What you are asked to do » Return exactly the lines that run from the one containing "Task: Expand the Variables dropdown arrow" to the end of the entries, with both ends included.

Source records
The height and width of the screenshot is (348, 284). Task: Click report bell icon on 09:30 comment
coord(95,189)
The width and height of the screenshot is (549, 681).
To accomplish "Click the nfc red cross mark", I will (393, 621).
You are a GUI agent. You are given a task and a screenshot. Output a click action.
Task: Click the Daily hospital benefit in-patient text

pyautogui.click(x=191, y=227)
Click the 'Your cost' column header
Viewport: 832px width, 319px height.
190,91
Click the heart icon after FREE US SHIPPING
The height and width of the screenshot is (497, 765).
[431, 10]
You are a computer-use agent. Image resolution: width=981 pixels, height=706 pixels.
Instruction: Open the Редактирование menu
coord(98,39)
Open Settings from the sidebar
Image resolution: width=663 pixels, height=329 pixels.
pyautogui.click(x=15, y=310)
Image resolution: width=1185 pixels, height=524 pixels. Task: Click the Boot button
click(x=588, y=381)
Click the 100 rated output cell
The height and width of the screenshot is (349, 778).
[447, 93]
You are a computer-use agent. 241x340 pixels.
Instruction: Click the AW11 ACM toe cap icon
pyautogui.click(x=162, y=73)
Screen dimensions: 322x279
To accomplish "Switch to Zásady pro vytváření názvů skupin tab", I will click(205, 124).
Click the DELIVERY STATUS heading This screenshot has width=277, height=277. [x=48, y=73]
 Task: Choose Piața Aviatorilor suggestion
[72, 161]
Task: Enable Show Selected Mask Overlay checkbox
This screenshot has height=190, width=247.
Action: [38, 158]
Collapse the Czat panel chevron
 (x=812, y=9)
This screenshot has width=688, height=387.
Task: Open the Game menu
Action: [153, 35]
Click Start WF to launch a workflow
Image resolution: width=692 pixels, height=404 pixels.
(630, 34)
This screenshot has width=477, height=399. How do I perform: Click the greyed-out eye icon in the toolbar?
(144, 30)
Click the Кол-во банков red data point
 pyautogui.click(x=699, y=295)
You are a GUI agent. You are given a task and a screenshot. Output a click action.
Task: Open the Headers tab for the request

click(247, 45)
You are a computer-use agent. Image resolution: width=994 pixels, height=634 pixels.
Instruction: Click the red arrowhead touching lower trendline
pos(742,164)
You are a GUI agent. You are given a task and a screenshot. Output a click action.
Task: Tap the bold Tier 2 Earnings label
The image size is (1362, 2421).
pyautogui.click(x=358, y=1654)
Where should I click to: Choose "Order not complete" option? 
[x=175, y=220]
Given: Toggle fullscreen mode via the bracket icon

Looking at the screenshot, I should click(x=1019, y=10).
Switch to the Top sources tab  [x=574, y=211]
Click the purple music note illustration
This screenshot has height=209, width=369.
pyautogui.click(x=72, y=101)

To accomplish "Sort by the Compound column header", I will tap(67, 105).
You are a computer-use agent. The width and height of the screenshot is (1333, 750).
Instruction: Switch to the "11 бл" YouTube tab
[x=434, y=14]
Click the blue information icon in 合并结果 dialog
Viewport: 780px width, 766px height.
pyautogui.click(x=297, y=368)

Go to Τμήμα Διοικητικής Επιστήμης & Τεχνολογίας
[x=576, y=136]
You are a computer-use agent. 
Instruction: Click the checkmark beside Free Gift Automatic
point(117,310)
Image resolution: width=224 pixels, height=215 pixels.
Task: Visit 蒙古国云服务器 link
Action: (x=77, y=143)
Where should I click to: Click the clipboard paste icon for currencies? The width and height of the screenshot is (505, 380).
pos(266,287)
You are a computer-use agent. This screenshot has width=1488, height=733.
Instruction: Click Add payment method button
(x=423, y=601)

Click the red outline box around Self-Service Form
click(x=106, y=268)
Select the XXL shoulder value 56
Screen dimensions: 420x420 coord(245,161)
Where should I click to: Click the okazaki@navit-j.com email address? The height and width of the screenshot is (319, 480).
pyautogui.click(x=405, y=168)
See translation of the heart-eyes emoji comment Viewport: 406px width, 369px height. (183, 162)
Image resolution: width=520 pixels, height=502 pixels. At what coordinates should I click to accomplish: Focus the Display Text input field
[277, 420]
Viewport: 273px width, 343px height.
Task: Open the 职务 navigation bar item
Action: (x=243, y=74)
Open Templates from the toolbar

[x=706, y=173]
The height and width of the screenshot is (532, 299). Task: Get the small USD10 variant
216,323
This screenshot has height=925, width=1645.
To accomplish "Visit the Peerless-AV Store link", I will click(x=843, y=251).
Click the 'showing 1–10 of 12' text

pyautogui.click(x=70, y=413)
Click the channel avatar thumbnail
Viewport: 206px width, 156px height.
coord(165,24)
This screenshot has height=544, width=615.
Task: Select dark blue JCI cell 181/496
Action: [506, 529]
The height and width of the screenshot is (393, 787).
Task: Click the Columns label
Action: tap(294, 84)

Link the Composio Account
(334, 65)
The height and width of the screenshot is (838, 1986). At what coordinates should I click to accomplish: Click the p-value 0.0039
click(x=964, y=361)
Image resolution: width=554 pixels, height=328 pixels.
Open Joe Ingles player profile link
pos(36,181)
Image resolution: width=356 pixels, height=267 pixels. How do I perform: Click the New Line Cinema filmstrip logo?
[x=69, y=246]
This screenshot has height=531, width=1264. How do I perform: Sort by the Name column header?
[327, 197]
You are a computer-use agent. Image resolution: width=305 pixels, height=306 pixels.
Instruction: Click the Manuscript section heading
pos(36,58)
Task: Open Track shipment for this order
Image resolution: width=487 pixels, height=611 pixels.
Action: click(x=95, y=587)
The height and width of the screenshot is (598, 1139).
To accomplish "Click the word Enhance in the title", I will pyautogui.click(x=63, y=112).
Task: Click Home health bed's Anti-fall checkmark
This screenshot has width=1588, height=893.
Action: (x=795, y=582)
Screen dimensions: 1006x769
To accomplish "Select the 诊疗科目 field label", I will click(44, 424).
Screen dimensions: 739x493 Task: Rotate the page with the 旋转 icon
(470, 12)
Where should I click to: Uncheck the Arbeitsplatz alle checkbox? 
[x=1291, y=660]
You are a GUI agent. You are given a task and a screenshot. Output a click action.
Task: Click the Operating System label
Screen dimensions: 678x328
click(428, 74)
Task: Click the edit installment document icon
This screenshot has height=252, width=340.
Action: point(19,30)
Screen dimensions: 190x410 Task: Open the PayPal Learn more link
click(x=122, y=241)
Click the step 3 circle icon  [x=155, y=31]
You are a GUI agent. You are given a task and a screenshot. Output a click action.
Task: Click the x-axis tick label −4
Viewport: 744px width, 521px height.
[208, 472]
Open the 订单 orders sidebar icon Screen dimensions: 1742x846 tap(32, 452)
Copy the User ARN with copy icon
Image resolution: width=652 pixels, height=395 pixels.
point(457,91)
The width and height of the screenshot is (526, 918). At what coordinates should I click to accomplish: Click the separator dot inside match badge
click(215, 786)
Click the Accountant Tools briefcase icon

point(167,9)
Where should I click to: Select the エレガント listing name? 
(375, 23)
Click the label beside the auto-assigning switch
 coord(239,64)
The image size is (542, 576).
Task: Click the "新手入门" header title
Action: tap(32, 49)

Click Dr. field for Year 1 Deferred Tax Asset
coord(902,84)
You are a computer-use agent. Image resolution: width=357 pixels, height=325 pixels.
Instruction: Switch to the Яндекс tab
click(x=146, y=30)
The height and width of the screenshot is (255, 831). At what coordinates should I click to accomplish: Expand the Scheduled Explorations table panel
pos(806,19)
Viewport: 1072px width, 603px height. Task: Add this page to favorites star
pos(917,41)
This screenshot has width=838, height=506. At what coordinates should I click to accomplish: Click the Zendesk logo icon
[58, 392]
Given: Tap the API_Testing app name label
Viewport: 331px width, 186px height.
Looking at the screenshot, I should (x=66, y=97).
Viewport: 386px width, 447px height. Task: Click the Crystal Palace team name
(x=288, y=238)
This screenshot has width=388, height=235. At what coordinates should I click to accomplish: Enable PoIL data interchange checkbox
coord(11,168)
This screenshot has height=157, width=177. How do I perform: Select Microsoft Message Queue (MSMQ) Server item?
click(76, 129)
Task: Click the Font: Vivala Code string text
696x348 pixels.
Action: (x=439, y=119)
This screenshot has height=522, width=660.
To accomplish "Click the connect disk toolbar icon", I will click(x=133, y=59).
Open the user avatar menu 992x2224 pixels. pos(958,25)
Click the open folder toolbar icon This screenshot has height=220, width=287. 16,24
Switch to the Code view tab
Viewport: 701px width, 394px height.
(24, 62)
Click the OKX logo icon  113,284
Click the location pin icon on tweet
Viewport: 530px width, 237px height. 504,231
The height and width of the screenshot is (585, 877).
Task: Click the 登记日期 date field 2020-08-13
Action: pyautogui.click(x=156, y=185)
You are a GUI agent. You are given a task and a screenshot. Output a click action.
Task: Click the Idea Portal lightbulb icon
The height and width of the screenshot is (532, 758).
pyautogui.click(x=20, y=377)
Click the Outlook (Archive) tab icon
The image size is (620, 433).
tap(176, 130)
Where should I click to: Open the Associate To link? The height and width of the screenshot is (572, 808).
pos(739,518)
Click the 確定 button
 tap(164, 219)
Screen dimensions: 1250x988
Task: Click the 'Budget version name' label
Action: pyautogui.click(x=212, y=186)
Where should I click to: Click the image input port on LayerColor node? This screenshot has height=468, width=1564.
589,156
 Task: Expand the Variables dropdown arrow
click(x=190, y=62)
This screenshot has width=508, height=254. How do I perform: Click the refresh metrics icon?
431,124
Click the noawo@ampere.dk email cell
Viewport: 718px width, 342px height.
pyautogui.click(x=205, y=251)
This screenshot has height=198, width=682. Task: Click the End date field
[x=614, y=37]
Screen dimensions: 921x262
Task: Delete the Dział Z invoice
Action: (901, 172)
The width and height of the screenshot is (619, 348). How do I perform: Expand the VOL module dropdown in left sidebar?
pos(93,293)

Result »
 Task: Expand the Variables dropdown arrow
click(x=190, y=62)
This screenshot has width=508, height=254. How do I perform: Click the refresh metrics icon?
431,124
Click the noawo@ampere.dk email cell
Viewport: 718px width, 342px height.
pyautogui.click(x=205, y=251)
This screenshot has height=198, width=682. Task: Click the End date field
[x=614, y=37]
Screen dimensions: 921x262
Task: Delete the Dział Z invoice
Action: (901, 172)
The width and height of the screenshot is (619, 348). How do I perform: Expand the VOL module dropdown in left sidebar?
pos(93,293)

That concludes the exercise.